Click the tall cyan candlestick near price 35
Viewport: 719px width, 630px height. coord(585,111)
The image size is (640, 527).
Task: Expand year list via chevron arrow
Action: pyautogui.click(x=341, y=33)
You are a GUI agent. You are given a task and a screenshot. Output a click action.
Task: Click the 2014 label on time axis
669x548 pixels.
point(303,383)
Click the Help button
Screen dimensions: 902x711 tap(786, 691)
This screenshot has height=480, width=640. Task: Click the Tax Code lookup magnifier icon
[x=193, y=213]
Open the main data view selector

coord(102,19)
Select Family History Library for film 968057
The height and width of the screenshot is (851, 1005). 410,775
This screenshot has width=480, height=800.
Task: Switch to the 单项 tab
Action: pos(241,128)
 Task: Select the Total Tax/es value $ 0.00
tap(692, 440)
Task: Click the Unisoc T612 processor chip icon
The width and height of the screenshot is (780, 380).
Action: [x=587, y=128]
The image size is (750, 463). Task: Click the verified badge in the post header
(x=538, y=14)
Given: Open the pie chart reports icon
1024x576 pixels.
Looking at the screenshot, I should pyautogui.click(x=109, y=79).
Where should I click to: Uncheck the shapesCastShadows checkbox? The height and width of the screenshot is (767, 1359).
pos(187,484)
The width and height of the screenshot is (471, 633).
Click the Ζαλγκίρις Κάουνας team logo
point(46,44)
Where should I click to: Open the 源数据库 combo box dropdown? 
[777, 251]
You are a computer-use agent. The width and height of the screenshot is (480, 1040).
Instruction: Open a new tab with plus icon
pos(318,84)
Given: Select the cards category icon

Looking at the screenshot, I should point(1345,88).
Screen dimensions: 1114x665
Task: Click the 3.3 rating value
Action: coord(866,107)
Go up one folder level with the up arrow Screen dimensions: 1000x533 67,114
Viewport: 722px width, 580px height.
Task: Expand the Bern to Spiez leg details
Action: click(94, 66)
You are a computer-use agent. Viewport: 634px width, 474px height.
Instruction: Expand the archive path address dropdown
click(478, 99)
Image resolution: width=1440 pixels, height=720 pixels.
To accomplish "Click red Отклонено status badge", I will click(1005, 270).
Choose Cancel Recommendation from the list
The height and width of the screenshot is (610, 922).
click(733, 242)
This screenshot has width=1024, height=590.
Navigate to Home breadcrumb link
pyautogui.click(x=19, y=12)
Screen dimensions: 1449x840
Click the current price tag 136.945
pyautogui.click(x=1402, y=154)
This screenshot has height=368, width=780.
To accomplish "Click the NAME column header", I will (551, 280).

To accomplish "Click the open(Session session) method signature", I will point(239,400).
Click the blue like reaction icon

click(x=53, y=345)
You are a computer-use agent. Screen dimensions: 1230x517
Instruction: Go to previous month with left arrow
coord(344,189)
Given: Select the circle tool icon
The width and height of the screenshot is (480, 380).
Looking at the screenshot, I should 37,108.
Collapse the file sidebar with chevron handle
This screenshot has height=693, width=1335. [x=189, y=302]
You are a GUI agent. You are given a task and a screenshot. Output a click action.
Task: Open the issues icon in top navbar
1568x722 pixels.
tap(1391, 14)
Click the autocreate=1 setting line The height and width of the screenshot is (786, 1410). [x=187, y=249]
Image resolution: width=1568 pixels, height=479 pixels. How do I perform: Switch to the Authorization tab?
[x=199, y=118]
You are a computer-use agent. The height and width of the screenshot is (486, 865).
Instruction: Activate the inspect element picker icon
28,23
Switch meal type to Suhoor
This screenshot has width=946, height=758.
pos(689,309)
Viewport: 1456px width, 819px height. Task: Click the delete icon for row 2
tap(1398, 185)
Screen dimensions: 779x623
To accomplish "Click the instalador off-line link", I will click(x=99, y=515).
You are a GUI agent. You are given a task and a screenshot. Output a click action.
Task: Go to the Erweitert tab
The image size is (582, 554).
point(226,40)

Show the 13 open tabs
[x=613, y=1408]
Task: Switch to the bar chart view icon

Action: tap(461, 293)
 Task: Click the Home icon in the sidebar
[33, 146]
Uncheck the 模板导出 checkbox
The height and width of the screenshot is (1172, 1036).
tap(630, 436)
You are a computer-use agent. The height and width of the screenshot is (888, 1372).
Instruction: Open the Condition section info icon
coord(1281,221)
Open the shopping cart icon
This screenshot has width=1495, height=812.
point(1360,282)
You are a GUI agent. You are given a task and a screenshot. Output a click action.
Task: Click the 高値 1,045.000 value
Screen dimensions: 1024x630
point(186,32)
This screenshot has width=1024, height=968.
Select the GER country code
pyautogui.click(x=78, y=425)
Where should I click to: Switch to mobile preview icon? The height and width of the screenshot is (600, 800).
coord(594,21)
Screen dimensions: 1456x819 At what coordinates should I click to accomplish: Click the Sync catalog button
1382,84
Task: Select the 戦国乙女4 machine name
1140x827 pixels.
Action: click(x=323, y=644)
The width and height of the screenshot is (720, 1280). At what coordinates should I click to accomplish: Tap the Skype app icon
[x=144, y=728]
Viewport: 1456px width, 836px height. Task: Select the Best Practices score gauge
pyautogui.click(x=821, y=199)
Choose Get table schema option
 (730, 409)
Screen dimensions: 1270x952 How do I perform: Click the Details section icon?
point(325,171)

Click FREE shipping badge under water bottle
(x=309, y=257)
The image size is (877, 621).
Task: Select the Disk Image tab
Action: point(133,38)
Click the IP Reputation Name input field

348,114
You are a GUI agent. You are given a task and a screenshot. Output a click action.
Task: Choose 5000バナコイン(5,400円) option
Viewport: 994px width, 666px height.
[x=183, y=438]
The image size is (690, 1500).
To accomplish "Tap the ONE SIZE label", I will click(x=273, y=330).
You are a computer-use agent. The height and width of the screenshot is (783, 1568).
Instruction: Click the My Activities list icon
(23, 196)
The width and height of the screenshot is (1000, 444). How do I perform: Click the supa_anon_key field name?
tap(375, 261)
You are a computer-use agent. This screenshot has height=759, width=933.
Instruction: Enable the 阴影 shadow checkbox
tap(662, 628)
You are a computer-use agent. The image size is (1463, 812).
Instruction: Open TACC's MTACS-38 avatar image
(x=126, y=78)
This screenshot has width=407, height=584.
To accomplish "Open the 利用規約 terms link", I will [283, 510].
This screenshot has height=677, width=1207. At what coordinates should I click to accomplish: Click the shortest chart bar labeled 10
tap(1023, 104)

What you have to do: In the records above, find the lines holding "computer". Copy each one.

Reply to the task:
You are a computer-use agent. The width and height of the screenshot is (480, 1040).
You are a computer-use agent. Viewport: 634px width, 474px height.
You are a computer-use agent. Screen dimensions: 1230x517
You are a computer-use agent. The height and width of the screenshot is (486, 865).
You are a computer-use agent. The height and width of the screenshot is (888, 1372).
You are a computer-use agent. The height and width of the screenshot is (783, 1568).
You are a computer-use agent. This screenshot has height=759, width=933.
You are a computer-use agent. The image size is (1463, 812).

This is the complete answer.